• DATA TO PROCESS
=== Begin Enclosure ===

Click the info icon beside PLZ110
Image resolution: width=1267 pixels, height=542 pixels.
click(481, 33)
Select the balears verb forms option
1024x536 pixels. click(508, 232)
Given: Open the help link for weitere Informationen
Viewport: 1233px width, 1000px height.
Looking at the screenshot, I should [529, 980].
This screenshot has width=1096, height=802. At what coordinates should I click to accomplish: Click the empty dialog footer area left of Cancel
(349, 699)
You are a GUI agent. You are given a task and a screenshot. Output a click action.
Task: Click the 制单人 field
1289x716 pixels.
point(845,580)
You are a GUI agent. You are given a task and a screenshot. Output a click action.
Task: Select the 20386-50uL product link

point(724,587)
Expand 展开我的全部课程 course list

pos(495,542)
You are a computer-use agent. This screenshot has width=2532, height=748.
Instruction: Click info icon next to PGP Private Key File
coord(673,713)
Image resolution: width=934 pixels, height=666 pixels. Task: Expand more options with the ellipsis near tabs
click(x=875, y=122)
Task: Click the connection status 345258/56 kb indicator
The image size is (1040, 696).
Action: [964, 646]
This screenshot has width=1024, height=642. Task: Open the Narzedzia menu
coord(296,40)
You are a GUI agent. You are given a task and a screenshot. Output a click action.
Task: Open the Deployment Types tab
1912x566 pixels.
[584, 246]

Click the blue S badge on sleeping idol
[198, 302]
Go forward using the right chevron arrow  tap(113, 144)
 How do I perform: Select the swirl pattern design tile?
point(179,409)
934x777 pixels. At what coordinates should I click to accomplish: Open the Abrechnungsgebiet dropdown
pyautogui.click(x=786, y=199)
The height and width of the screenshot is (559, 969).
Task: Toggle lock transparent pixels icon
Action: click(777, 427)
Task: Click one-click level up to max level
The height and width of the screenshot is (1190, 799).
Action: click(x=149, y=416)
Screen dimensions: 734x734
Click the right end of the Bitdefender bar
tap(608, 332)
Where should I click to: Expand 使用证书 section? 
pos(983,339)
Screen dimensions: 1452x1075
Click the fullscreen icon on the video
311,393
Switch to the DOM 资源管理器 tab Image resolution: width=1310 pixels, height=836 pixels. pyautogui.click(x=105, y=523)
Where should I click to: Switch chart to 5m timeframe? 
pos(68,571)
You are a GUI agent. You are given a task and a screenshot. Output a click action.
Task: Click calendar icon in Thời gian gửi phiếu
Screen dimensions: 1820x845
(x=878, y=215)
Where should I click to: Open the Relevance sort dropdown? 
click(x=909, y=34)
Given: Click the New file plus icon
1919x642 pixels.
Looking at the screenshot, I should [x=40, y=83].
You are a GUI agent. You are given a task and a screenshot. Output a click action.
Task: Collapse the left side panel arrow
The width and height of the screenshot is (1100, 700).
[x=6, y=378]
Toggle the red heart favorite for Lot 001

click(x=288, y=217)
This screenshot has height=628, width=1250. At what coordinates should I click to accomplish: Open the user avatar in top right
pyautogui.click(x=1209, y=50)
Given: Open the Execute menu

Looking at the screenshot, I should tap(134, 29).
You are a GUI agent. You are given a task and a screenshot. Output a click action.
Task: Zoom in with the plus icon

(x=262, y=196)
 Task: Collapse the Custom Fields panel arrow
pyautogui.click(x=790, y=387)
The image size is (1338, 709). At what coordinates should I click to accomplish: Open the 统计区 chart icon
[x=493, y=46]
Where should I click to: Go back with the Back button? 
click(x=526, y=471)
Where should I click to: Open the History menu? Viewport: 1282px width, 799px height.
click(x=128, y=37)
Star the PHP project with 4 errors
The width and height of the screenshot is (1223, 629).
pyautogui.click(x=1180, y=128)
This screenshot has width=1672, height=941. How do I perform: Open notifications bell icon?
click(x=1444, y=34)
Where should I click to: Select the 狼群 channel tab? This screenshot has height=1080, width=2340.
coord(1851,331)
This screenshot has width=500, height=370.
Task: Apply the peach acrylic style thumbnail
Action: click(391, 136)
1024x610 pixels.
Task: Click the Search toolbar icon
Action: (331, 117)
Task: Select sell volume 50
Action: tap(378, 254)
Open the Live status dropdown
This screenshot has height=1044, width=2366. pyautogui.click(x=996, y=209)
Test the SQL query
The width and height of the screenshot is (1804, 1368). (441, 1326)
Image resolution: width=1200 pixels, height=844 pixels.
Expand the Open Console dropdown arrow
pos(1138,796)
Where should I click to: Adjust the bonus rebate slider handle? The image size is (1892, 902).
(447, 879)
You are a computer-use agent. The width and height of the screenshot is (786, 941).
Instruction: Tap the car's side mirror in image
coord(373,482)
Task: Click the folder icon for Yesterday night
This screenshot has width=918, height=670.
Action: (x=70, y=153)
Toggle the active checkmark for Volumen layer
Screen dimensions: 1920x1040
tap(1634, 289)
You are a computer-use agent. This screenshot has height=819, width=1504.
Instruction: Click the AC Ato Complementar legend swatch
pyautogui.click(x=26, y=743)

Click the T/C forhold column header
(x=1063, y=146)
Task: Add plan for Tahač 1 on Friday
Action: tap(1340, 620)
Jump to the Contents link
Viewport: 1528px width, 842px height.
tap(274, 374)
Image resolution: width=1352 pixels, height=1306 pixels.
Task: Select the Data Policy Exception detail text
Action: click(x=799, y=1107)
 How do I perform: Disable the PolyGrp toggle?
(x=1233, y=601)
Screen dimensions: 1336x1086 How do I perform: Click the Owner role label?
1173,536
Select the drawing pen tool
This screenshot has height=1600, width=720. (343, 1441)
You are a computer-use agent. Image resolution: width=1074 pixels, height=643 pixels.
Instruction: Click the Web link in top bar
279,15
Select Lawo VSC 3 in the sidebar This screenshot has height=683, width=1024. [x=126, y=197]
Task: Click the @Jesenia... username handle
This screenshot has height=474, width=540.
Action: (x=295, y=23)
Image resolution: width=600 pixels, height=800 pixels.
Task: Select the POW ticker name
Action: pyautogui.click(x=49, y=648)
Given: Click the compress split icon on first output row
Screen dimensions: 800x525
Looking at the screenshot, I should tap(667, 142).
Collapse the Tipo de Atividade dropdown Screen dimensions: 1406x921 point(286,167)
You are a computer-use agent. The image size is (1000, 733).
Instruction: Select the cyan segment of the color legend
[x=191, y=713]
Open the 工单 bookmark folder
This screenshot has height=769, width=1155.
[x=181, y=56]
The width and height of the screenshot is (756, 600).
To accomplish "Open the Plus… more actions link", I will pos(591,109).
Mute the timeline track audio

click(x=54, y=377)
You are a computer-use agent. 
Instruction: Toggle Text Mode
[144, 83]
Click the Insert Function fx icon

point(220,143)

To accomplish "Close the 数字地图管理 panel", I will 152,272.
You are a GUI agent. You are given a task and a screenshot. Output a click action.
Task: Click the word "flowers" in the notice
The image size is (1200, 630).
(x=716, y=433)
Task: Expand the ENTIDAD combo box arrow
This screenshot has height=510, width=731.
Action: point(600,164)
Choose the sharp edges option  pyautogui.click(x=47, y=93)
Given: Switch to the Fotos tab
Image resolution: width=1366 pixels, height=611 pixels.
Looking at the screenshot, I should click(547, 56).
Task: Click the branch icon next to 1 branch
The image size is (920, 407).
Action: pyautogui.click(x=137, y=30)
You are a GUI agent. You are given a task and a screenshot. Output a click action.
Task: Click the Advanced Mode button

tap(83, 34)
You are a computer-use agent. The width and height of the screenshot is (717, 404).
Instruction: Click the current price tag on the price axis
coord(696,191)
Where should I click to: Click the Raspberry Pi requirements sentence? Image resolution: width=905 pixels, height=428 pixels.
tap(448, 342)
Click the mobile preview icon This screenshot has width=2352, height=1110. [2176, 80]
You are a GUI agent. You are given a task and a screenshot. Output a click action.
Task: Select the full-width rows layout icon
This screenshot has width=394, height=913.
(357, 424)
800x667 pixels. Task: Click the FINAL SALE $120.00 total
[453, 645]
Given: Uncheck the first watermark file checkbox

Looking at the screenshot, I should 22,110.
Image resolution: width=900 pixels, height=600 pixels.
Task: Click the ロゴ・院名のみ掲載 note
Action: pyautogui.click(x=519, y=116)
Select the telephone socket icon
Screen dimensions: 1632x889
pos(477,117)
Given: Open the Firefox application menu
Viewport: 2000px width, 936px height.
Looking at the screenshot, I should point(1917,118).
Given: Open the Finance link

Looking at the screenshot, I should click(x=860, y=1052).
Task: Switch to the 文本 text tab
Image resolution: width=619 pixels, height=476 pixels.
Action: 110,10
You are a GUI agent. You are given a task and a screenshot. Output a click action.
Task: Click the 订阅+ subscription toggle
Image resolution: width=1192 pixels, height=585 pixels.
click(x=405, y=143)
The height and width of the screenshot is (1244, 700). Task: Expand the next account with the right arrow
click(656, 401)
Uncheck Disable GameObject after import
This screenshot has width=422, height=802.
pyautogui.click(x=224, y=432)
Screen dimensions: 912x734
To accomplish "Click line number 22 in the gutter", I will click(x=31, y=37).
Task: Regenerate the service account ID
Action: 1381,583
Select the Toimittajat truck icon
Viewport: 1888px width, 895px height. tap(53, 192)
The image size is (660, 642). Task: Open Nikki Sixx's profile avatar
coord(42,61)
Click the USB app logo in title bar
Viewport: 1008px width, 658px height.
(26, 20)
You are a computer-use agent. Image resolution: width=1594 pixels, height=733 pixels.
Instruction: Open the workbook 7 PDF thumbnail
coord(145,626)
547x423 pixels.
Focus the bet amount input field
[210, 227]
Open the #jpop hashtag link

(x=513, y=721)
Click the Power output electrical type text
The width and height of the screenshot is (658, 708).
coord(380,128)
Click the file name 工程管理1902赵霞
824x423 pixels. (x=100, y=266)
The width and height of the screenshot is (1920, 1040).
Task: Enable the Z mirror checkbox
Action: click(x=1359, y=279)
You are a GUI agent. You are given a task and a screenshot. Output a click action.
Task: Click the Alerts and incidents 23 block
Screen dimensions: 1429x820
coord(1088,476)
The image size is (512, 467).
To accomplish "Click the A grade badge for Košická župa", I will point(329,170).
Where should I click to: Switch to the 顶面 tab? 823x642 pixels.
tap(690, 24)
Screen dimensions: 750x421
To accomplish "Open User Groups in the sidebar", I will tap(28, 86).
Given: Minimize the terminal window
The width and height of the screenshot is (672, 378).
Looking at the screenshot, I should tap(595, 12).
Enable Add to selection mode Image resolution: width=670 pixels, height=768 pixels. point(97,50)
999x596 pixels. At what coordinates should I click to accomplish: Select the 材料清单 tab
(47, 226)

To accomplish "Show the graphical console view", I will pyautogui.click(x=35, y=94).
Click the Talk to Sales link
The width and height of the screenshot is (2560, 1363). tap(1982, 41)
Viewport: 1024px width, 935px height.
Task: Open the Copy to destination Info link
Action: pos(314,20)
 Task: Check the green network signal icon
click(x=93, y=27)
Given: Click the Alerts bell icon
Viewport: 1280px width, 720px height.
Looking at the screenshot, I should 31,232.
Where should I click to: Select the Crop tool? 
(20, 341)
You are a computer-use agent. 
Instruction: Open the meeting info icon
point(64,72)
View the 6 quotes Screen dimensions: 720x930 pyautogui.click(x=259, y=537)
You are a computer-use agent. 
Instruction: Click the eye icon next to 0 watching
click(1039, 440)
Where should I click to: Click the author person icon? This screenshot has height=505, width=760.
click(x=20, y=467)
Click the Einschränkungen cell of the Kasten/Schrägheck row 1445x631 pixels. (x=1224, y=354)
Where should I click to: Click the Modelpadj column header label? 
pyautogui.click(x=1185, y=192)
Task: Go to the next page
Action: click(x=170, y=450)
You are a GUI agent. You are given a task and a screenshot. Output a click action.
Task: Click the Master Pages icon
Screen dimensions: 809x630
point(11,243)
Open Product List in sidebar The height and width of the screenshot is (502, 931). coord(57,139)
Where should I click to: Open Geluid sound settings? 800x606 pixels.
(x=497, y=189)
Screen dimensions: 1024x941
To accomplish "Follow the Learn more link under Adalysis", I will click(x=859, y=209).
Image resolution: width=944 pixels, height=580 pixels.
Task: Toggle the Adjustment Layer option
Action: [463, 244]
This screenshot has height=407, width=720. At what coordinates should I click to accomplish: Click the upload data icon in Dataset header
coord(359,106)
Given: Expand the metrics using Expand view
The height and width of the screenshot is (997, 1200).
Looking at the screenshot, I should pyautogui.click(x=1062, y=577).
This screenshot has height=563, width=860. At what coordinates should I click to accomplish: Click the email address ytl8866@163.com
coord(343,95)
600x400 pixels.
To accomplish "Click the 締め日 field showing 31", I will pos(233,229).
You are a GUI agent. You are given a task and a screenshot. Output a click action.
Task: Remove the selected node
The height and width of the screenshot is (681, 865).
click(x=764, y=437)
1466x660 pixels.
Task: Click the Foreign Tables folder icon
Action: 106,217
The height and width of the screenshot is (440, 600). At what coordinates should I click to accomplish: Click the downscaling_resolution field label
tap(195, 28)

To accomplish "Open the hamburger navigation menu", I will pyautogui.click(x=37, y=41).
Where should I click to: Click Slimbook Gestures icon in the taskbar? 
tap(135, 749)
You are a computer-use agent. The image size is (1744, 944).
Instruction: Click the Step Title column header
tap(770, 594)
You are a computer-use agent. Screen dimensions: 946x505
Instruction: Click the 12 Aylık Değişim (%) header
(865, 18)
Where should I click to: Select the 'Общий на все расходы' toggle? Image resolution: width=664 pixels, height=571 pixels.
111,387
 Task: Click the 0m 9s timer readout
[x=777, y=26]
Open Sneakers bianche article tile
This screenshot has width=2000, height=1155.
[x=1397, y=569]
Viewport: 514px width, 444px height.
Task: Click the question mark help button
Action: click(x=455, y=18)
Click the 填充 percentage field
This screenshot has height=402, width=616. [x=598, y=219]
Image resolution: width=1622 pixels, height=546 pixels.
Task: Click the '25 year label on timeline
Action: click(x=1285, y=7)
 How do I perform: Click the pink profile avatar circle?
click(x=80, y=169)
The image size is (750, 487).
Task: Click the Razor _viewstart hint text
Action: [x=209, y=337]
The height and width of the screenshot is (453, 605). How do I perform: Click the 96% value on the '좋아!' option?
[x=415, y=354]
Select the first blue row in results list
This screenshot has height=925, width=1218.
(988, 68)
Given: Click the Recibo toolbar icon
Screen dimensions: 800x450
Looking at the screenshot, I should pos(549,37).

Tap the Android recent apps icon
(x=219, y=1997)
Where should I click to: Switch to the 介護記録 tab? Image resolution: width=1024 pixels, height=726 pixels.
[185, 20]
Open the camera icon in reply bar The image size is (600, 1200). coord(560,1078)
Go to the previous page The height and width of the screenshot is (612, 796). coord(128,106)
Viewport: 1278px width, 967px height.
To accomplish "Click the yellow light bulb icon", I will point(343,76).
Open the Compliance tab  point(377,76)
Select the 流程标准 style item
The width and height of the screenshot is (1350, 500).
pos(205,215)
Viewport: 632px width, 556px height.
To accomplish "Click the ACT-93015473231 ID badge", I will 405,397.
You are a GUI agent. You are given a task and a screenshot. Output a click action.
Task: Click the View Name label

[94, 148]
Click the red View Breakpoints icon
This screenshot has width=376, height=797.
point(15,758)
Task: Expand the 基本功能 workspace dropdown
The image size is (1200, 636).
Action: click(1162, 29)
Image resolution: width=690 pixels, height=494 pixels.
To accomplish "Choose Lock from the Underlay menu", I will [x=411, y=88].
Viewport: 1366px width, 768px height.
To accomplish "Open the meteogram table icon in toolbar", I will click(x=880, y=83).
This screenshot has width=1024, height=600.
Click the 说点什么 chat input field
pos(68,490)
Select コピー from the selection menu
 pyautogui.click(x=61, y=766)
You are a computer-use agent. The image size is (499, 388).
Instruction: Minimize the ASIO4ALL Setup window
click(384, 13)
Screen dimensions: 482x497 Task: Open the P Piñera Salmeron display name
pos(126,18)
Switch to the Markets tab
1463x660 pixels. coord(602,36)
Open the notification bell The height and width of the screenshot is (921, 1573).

=== End Enclosure ===

• EXERCISE
Report the lines above that have the word "Alerts" in them.

• ANSWER SPACE
Task: Click the Alerts and incidents 23 block
Given: Click the Alerts bell icon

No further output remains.